(Beginning of Excerpted data)

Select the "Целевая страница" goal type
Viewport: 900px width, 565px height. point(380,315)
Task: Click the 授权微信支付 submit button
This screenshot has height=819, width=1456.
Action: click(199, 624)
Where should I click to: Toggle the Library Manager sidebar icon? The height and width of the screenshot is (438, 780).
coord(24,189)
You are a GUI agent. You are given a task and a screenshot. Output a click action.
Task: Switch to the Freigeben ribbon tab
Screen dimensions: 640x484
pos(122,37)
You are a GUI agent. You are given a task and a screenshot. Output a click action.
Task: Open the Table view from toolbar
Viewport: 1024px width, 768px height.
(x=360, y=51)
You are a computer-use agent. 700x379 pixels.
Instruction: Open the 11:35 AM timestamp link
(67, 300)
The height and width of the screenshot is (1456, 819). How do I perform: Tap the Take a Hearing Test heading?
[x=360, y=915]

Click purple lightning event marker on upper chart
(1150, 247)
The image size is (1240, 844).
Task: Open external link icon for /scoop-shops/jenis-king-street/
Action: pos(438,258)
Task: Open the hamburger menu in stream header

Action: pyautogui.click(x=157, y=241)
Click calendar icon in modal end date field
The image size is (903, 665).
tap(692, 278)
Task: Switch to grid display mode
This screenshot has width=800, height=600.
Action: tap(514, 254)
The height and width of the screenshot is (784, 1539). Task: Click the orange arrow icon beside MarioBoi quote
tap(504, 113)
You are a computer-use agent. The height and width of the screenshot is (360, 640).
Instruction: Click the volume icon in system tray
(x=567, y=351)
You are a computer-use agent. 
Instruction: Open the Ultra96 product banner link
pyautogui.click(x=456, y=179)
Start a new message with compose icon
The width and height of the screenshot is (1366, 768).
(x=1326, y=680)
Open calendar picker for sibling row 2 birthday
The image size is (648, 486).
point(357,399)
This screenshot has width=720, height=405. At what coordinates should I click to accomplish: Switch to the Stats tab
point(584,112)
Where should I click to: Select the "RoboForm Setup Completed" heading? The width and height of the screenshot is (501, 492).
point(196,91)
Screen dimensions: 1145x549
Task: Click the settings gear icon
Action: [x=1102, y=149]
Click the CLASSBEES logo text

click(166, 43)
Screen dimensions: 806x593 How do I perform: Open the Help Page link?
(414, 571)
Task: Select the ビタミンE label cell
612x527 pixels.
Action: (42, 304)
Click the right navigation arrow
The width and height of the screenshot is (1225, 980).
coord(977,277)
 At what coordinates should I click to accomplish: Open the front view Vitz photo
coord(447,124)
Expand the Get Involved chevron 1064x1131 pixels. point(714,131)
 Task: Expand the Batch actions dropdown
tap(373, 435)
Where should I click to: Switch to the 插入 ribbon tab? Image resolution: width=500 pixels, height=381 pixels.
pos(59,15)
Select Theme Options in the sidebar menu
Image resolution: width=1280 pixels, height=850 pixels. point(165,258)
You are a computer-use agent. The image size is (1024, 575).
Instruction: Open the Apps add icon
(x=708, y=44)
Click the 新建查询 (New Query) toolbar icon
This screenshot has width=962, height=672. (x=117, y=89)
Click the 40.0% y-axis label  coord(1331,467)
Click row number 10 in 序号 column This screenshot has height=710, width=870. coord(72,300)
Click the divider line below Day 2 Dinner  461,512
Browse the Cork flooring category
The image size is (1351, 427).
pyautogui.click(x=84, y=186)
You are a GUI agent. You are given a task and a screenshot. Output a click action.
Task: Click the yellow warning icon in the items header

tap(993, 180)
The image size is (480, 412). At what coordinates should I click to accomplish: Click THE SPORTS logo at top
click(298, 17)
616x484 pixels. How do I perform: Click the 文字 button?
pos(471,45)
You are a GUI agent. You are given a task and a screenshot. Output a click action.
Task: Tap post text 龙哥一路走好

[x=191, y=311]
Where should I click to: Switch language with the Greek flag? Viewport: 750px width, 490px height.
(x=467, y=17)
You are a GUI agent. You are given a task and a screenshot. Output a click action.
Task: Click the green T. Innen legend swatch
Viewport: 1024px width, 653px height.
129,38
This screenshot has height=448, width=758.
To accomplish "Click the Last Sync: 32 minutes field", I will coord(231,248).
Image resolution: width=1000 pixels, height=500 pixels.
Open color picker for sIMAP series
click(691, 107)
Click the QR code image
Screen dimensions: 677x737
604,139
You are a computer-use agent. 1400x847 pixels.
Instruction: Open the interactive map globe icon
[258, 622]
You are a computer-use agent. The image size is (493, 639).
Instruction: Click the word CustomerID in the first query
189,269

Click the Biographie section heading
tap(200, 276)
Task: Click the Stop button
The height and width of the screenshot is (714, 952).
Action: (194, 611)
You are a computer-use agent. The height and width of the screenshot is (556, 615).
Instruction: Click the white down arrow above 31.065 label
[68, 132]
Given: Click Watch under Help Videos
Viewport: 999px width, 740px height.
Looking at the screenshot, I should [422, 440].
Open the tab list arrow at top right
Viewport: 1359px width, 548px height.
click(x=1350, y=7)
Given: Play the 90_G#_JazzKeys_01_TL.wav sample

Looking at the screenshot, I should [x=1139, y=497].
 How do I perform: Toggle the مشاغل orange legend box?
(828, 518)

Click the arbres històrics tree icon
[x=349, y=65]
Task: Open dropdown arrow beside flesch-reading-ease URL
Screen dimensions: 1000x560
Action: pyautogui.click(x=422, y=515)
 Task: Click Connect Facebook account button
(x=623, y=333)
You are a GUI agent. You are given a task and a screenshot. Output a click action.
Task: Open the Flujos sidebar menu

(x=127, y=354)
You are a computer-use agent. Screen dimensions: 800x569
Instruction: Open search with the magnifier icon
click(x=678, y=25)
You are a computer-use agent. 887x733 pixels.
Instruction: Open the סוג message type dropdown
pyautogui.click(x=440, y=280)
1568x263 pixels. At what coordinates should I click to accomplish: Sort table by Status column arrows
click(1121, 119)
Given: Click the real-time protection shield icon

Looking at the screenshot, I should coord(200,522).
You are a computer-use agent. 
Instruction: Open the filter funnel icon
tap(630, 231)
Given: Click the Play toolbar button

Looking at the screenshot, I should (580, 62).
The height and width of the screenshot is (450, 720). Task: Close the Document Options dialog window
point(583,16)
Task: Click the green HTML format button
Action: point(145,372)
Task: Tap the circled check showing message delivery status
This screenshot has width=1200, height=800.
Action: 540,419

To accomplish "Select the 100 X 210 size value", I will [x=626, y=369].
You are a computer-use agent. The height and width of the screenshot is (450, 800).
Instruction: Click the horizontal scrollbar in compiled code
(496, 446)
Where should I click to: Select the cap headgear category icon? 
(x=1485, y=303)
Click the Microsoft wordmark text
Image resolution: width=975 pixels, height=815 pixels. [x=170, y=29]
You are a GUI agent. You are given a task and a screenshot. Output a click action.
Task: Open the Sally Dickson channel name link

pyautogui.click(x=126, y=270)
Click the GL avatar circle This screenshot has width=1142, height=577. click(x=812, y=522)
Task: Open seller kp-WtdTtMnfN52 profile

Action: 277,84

(End of Excerpted data)

What this task involves → Please reproduce the whole listing exactly, omitting no line.

Task result →
Select the "Целевая страница" goal type
Viewport: 900px width, 565px height. point(380,315)
Task: Click the 授权微信支付 submit button
This screenshot has height=819, width=1456.
Action: click(199, 624)
Where should I click to: Toggle the Library Manager sidebar icon? The height and width of the screenshot is (438, 780).
coord(24,189)
You are a GUI agent. You are given a task and a screenshot. Output a click action.
Task: Switch to the Freigeben ribbon tab
Screen dimensions: 640x484
pos(122,37)
You are a GUI agent. You are given a task and a screenshot. Output a click action.
Task: Open the Table view from toolbar
Viewport: 1024px width, 768px height.
(x=360, y=51)
You are a computer-use agent. 700x379 pixels.
Instruction: Open the 11:35 AM timestamp link
(67, 300)
The height and width of the screenshot is (1456, 819). How do I perform: Tap the Take a Hearing Test heading?
[x=360, y=915]

Click purple lightning event marker on upper chart
(1150, 247)
The image size is (1240, 844).
Task: Open external link icon for /scoop-shops/jenis-king-street/
Action: pos(438,258)
Task: Open the hamburger menu in stream header

Action: pyautogui.click(x=157, y=241)
Click calendar icon in modal end date field
The image size is (903, 665).
tap(692, 278)
Task: Switch to grid display mode
This screenshot has width=800, height=600.
Action: tap(514, 254)
The height and width of the screenshot is (784, 1539). Task: Click the orange arrow icon beside MarioBoi quote
tap(504, 113)
You are a computer-use agent. The height and width of the screenshot is (360, 640).
Instruction: Click the volume icon in system tray
(x=567, y=351)
You are a computer-use agent. 
Instruction: Open the Ultra96 product banner link
pyautogui.click(x=456, y=179)
Start a new message with compose icon
The width and height of the screenshot is (1366, 768).
(x=1326, y=680)
Open calendar picker for sibling row 2 birthday
The image size is (648, 486).
point(357,399)
This screenshot has width=720, height=405. At what coordinates should I click to accomplish: Switch to the Stats tab
point(584,112)
Where should I click to: Select the "RoboForm Setup Completed" heading? The width and height of the screenshot is (501, 492).
point(196,91)
Screen dimensions: 1145x549
Task: Click the settings gear icon
Action: [x=1102, y=149]
Click the CLASSBEES logo text

click(166, 43)
Screen dimensions: 806x593 How do I perform: Open the Help Page link?
(414, 571)
Task: Select the ビタミンE label cell
612x527 pixels.
Action: (42, 304)
Click the right navigation arrow
The width and height of the screenshot is (1225, 980).
coord(977,277)
 At what coordinates should I click to accomplish: Open the front view Vitz photo
coord(447,124)
Expand the Get Involved chevron 1064x1131 pixels. point(714,131)
 Task: Expand the Batch actions dropdown
tap(373, 435)
Where should I click to: Switch to the 插入 ribbon tab? Image resolution: width=500 pixels, height=381 pixels.
pos(59,15)
Select Theme Options in the sidebar menu
Image resolution: width=1280 pixels, height=850 pixels. point(165,258)
You are a computer-use agent. The image size is (1024, 575).
Instruction: Open the Apps add icon
(x=708, y=44)
Click the 新建查询 (New Query) toolbar icon
This screenshot has width=962, height=672. (x=117, y=89)
Click the 40.0% y-axis label  coord(1331,467)
Click row number 10 in 序号 column This screenshot has height=710, width=870. coord(72,300)
Click the divider line below Day 2 Dinner  461,512
Browse the Cork flooring category
The image size is (1351, 427).
pyautogui.click(x=84, y=186)
You are a GUI agent. You are given a task and a screenshot. Output a click action.
Task: Click the yellow warning icon in the items header

tap(993, 180)
The image size is (480, 412). At what coordinates should I click to accomplish: Click THE SPORTS logo at top
click(298, 17)
616x484 pixels. How do I perform: Click the 文字 button?
pos(471,45)
You are a GUI agent. You are given a task and a screenshot. Output a click action.
Task: Tap post text 龙哥一路走好

[x=191, y=311]
Where should I click to: Switch language with the Greek flag? Viewport: 750px width, 490px height.
(x=467, y=17)
You are a GUI agent. You are given a task and a screenshot. Output a click action.
Task: Click the green T. Innen legend swatch
Viewport: 1024px width, 653px height.
129,38
This screenshot has height=448, width=758.
To accomplish "Click the Last Sync: 32 minutes field", I will coord(231,248).
Image resolution: width=1000 pixels, height=500 pixels.
Open color picker for sIMAP series
click(691, 107)
Click the QR code image
Screen dimensions: 677x737
604,139
You are a computer-use agent. 1400x847 pixels.
Instruction: Open the interactive map globe icon
[258, 622]
You are a computer-use agent. The image size is (493, 639).
Instruction: Click the word CustomerID in the first query
189,269

Click the Biographie section heading
tap(200, 276)
Task: Click the Stop button
The height and width of the screenshot is (714, 952).
Action: (194, 611)
You are a computer-use agent. The height and width of the screenshot is (556, 615).
Instruction: Click the white down arrow above 31.065 label
[68, 132]
Given: Click Watch under Help Videos
Viewport: 999px width, 740px height.
Looking at the screenshot, I should [422, 440].
Open the tab list arrow at top right
Viewport: 1359px width, 548px height.
click(x=1350, y=7)
Given: Play the 90_G#_JazzKeys_01_TL.wav sample

Looking at the screenshot, I should [x=1139, y=497].
 How do I perform: Toggle the مشاغل orange legend box?
(828, 518)

Click the arbres històrics tree icon
[x=349, y=65]
Task: Open dropdown arrow beside flesch-reading-ease URL
Screen dimensions: 1000x560
Action: pyautogui.click(x=422, y=515)
 Task: Click Connect Facebook account button
(x=623, y=333)
You are a GUI agent. You are given a task and a screenshot. Output a click action.
Task: Open the Flujos sidebar menu

(x=127, y=354)
You are a computer-use agent. Screen dimensions: 800x569
Instruction: Open search with the magnifier icon
click(x=678, y=25)
You are a computer-use agent. 887x733 pixels.
Instruction: Open the סוג message type dropdown
pyautogui.click(x=440, y=280)
1568x263 pixels. At what coordinates should I click to accomplish: Sort table by Status column arrows
click(1121, 119)
Given: Click the real-time protection shield icon

Looking at the screenshot, I should coord(200,522).
You are a computer-use agent. 
Instruction: Open the filter funnel icon
tap(630, 231)
Given: Click the Play toolbar button

Looking at the screenshot, I should (580, 62).
The height and width of the screenshot is (450, 720). Task: Close the Document Options dialog window
point(583,16)
Task: Click the green HTML format button
Action: point(145,372)
Task: Tap the circled check showing message delivery status
This screenshot has width=1200, height=800.
Action: 540,419

To accomplish "Select the 100 X 210 size value", I will [x=626, y=369].
You are a computer-use agent. The height and width of the screenshot is (450, 800).
Instruction: Click the horizontal scrollbar in compiled code
(496, 446)
Where should I click to: Select the cap headgear category icon? 
(x=1485, y=303)
Click the Microsoft wordmark text
Image resolution: width=975 pixels, height=815 pixels. [x=170, y=29]
You are a GUI agent. You are given a task and a screenshot. Output a click action.
Task: Open the Sally Dickson channel name link

pyautogui.click(x=126, y=270)
Click the GL avatar circle This screenshot has width=1142, height=577. click(x=812, y=522)
Task: Open seller kp-WtdTtMnfN52 profile

Action: 277,84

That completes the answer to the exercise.